The police investigation came to nothing. Polter was found in New York. He withstood the police questions. There was nothing except suspicion upon which he could be held, and he was finally released. Immediately, he disappeared.
Neither Alan, Babs nor I saw Polter again. Dr. Kent had never been heard from to this day, four years later when I flew to join the twins in Quebec. And now Alan had told me that Polter was up there! We had never ceased to believe that Dr. Kent was alive, and that Polter was the midnight marauder. And as we grew older, we began to search for Polter. It seemed to us that now we were older, if we could once get our hands on him, we could drag from him the truth in which the police had failed.

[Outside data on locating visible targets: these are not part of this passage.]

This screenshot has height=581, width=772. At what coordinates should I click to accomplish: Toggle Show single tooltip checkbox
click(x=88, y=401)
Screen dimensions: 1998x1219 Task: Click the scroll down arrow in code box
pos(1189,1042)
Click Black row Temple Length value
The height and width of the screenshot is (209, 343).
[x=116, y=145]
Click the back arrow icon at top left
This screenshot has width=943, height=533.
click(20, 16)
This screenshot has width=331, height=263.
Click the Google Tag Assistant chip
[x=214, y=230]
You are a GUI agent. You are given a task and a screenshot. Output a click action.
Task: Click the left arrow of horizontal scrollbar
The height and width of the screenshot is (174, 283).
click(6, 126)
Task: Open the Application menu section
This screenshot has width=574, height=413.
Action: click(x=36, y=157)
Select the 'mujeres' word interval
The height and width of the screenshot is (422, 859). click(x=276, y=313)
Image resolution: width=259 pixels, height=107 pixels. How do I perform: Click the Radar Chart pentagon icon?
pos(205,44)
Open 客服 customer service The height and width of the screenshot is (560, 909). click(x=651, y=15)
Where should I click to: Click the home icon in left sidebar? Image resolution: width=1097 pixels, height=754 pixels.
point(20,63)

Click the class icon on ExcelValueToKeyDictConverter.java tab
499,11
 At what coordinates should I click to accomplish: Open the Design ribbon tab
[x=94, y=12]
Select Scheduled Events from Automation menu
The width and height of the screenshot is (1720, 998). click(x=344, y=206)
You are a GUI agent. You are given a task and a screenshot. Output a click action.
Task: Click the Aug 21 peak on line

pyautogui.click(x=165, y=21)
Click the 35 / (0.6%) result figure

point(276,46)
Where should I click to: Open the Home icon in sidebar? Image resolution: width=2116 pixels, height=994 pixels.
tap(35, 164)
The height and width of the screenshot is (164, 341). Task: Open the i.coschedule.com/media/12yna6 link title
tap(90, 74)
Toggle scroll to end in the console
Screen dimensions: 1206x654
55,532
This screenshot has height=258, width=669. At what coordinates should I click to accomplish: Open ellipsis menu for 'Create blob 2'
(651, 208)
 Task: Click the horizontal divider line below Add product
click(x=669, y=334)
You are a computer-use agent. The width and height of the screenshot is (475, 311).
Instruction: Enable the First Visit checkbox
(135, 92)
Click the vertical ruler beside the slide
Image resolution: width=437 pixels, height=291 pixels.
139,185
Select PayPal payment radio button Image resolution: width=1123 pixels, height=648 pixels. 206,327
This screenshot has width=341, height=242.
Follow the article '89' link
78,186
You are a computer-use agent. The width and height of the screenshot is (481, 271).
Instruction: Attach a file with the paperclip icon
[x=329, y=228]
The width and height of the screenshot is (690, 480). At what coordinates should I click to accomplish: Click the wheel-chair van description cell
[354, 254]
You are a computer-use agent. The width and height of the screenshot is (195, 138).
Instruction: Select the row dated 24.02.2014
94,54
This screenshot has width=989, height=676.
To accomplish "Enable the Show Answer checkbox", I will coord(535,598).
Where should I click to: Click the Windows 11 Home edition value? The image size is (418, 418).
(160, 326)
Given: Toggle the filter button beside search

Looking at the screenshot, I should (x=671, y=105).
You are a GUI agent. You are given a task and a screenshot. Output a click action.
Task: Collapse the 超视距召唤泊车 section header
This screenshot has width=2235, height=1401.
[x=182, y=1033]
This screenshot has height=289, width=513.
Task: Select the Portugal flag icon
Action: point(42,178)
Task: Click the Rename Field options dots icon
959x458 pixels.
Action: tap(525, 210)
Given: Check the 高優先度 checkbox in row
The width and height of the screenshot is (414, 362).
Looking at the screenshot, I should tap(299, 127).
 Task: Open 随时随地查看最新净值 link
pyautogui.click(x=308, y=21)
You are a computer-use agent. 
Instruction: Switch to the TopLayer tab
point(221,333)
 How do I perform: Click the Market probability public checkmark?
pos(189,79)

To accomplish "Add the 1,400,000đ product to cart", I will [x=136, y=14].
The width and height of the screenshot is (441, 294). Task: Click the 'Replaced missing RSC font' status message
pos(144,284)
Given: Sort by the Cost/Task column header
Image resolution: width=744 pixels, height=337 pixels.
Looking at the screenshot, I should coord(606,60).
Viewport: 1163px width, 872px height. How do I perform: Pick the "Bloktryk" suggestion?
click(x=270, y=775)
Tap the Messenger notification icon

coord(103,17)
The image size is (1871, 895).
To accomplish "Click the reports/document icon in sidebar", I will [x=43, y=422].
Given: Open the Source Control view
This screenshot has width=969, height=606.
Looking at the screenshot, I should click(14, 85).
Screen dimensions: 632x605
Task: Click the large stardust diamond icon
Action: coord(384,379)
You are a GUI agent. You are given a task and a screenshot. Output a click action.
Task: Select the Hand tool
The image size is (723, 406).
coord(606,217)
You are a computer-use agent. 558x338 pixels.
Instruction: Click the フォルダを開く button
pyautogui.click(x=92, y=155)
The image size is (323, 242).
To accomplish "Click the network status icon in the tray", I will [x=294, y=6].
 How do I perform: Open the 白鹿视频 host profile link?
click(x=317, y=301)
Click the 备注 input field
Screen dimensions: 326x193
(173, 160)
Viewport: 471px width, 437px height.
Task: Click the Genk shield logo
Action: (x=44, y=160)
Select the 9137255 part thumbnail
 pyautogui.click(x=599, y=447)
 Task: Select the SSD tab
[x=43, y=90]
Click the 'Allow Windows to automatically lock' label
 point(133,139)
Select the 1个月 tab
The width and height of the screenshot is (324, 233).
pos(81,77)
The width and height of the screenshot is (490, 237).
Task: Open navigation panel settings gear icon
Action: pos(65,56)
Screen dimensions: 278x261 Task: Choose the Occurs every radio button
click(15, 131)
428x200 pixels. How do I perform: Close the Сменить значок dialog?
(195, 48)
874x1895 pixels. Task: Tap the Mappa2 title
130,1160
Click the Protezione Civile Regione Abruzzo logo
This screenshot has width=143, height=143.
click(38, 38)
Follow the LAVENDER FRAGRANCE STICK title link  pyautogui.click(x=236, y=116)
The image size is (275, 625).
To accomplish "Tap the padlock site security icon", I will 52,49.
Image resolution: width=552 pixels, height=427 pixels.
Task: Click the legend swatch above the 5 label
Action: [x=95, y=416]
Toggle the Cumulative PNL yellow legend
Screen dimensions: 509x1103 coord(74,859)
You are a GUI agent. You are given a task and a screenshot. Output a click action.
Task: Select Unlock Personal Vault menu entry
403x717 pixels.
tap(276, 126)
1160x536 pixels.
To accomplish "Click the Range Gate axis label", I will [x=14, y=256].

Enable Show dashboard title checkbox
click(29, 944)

The call of a traffic director in mid-Vermont brought me back from these vivid thoughts. My buzzer was clanging; a peremptory halting-signal day-beam came darting up at me from below. It caught me and clung: I shouted down at it.
“What’s the matter?” I gave my name and number and all the details in a breath. Above everything I had no wish to be halted now. “What’s the matter? I haven’t done anything wrong.”
“The hell you haven’t,” the director roared. “Come down to three thousand. That lane’s barred.”
I dove obediently and his beam followed me. “Once more like that, young fellow--” But he went busy with somebody else and I didn’t hear the end of his threat.
I crossed into Maine in mid-afternoon. Twilight was upon me. The sky was solid lead. The landscape all up through here was gray-white with snow in the gathering darkness. I passed the city of Jackman, crossing full over it to take no chances of annoying the border officials; and a few miles further, I dropped to the glaring lights of the International Inspection Field. The formalities were soon finished. I was ready to take-away when Alan rushed at me.